◆ PROBLEM TO WORK ON: Within the entries below, find every line that has the string "avatar", then copy it.

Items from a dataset
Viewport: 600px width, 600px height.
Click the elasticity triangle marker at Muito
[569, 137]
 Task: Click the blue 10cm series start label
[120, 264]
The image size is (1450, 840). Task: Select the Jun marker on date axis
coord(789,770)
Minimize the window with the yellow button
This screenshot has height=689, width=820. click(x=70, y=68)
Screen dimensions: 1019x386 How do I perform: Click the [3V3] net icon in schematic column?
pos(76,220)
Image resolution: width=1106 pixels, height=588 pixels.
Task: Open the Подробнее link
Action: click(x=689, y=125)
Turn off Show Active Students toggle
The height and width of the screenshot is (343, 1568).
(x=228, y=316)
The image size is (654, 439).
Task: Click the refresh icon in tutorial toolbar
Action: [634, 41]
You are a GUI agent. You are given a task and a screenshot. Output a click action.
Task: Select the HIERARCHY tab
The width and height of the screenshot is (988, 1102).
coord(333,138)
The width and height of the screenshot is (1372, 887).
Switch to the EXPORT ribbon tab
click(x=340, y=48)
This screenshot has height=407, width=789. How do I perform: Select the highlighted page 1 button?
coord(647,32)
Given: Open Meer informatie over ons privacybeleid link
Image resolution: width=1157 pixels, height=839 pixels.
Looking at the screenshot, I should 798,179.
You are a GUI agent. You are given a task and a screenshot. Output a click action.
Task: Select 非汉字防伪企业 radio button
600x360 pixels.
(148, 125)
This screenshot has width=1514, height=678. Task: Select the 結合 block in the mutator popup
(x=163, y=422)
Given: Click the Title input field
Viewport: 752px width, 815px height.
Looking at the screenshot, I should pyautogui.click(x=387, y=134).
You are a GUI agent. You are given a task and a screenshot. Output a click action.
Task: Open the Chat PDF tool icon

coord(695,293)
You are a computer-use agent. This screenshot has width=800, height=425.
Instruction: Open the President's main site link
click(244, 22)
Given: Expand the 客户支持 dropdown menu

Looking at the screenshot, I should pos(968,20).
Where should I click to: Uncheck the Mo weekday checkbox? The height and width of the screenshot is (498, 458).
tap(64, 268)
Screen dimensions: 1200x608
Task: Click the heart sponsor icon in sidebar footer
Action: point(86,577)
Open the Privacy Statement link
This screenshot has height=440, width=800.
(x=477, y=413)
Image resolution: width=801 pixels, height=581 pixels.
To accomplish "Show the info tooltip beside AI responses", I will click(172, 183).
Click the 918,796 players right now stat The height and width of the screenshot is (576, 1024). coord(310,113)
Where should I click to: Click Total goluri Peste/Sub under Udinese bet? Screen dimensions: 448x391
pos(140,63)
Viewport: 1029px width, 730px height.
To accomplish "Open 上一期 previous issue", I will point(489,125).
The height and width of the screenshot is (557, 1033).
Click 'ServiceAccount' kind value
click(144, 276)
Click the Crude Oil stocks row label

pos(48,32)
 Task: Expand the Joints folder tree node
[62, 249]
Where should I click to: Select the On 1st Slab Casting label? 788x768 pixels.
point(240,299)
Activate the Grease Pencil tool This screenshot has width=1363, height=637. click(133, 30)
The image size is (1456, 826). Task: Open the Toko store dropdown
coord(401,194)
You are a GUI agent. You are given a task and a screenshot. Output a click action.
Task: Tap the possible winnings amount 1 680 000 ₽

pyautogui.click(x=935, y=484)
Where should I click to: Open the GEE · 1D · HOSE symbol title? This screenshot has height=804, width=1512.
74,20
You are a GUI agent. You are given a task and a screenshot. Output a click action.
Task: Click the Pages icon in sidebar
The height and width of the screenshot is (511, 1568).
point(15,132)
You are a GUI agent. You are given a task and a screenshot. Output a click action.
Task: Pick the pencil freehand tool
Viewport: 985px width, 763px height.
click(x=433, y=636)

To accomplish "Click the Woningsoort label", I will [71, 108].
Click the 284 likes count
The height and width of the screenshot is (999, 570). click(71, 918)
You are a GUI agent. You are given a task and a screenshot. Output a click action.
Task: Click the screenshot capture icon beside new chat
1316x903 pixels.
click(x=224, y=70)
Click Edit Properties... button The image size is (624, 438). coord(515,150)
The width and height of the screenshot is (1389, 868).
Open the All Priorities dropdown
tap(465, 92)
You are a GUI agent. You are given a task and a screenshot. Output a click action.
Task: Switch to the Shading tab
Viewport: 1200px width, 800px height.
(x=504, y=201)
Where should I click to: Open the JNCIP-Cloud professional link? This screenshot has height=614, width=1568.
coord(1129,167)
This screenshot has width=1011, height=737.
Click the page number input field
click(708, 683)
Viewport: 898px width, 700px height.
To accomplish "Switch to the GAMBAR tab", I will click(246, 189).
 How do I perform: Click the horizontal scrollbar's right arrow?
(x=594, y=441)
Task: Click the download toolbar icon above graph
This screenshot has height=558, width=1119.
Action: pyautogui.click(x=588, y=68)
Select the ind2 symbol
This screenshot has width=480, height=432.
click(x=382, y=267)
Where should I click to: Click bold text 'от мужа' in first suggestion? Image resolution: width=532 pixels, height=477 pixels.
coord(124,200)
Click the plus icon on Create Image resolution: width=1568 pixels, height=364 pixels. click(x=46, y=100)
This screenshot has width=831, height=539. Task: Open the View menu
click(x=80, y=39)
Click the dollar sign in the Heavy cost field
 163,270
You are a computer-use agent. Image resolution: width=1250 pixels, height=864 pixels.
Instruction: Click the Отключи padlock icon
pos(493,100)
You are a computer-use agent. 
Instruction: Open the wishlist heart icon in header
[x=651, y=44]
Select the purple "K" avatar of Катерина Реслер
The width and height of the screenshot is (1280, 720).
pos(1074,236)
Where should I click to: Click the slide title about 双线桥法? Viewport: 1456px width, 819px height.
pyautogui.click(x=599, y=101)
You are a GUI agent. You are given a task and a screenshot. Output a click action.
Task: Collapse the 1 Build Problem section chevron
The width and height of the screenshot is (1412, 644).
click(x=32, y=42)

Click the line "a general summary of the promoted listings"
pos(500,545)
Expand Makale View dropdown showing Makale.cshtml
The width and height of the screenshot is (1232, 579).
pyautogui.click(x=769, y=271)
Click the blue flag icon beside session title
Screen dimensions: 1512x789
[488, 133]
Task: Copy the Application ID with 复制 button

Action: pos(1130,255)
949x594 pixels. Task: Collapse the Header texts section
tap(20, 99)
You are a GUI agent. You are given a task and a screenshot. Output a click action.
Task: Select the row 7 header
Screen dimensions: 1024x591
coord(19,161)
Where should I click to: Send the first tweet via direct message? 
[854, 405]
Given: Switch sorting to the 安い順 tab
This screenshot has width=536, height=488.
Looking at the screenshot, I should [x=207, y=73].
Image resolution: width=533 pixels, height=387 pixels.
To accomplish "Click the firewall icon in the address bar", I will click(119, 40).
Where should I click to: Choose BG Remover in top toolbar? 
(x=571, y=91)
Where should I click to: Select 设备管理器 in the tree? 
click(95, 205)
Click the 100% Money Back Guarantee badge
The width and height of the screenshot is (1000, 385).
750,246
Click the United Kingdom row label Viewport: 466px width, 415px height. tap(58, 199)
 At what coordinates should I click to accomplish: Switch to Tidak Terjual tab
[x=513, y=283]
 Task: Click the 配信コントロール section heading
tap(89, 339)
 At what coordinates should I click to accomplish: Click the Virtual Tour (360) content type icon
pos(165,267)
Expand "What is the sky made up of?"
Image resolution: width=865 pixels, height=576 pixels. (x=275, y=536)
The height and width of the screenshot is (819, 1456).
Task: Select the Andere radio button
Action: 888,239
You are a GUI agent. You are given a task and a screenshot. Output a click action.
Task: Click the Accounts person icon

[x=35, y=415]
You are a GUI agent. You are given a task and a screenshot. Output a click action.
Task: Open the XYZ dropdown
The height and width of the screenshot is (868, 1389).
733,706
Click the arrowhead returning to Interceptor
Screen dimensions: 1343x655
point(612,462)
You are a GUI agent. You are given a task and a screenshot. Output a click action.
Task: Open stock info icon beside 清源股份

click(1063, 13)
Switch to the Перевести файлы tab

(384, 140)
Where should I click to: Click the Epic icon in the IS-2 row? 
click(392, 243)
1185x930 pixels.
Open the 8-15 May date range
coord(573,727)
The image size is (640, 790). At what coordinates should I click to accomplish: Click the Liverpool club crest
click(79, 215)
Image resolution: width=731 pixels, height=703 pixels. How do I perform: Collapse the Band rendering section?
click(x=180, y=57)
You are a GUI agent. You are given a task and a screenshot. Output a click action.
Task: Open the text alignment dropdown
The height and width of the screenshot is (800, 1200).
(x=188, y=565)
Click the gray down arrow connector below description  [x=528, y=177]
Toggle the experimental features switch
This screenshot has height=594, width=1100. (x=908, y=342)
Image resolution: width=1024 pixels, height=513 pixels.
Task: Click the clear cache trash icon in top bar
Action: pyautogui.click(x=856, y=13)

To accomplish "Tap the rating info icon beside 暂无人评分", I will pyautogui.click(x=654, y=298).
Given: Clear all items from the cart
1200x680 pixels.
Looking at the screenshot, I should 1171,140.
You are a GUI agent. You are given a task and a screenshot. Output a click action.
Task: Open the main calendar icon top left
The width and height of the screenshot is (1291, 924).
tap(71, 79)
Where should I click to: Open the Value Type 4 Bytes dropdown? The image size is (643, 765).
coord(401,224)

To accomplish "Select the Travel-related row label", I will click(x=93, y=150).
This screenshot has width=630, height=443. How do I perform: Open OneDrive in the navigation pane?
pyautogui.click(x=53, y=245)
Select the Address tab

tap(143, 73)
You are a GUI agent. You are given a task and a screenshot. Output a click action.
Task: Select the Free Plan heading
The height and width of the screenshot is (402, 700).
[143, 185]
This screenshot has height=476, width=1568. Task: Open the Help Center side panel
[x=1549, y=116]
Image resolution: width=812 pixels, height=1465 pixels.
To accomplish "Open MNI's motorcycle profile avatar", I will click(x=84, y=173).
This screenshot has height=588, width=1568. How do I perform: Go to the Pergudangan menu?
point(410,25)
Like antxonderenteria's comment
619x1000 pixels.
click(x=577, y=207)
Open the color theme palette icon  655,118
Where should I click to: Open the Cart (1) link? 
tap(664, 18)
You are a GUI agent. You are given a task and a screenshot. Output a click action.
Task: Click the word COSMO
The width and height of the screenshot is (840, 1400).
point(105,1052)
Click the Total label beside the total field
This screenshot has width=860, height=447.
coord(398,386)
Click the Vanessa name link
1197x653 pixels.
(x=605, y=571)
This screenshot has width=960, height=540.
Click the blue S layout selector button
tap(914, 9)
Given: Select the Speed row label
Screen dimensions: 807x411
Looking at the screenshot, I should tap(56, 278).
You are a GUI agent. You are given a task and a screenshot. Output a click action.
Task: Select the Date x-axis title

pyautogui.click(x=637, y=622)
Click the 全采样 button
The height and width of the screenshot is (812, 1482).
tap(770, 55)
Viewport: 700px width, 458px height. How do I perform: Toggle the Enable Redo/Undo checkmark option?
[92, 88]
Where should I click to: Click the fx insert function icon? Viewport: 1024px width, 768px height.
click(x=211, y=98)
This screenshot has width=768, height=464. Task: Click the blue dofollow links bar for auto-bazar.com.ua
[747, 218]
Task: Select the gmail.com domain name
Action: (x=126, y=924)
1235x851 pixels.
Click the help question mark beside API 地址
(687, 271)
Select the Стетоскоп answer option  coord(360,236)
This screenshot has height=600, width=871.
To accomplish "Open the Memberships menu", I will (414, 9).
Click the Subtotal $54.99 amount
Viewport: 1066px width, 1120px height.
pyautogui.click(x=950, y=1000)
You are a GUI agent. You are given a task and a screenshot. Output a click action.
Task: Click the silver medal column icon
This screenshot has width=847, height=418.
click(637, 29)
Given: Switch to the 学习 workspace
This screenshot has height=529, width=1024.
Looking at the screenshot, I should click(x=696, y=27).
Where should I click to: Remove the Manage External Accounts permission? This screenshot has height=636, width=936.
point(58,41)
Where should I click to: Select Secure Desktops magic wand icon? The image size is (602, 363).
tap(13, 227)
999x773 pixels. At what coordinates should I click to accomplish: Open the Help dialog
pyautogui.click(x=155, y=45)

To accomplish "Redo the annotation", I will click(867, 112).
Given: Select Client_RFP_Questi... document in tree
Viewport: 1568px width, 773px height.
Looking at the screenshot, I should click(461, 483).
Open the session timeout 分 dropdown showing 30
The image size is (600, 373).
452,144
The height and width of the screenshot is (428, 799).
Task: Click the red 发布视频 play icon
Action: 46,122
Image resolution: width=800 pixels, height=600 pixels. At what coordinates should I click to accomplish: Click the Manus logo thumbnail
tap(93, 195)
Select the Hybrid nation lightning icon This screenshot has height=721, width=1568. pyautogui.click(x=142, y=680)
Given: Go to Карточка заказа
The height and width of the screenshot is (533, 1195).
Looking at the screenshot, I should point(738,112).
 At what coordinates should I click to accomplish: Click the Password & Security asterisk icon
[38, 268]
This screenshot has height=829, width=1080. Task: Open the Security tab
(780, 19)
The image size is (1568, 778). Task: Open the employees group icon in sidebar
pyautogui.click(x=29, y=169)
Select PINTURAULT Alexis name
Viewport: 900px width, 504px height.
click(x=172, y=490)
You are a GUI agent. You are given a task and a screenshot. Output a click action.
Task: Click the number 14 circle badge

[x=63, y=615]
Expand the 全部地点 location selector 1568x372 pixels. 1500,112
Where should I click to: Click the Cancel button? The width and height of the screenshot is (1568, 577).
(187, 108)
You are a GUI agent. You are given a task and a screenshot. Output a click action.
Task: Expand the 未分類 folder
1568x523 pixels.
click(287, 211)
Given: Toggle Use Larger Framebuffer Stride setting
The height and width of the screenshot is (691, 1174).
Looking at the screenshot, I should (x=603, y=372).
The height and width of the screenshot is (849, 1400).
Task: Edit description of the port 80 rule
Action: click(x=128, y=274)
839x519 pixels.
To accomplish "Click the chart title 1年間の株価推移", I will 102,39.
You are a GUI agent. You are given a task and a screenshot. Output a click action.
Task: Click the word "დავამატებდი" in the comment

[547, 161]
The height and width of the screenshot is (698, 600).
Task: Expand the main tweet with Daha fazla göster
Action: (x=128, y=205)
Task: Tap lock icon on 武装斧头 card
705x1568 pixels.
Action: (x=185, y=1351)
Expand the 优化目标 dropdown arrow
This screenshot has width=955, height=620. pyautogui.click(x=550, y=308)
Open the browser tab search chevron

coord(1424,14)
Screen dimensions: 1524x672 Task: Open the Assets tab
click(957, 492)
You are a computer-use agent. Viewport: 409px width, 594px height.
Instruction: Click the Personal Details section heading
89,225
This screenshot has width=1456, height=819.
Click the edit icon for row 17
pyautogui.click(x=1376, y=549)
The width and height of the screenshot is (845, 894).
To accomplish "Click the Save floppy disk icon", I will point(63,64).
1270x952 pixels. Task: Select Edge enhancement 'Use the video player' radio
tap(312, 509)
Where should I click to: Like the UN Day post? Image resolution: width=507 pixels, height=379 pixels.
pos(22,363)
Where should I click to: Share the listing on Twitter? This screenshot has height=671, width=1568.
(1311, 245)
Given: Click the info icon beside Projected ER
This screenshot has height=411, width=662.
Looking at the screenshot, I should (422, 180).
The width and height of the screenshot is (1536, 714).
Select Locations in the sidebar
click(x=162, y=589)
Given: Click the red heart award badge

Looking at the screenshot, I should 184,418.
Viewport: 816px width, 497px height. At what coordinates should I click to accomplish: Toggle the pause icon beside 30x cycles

◆ OUTPUT FOR THIS EXERCISE:
Select the purple "K" avatar of Катерина Реслер
To accomplish "Open MNI's motorcycle profile avatar", I will click(x=84, y=173).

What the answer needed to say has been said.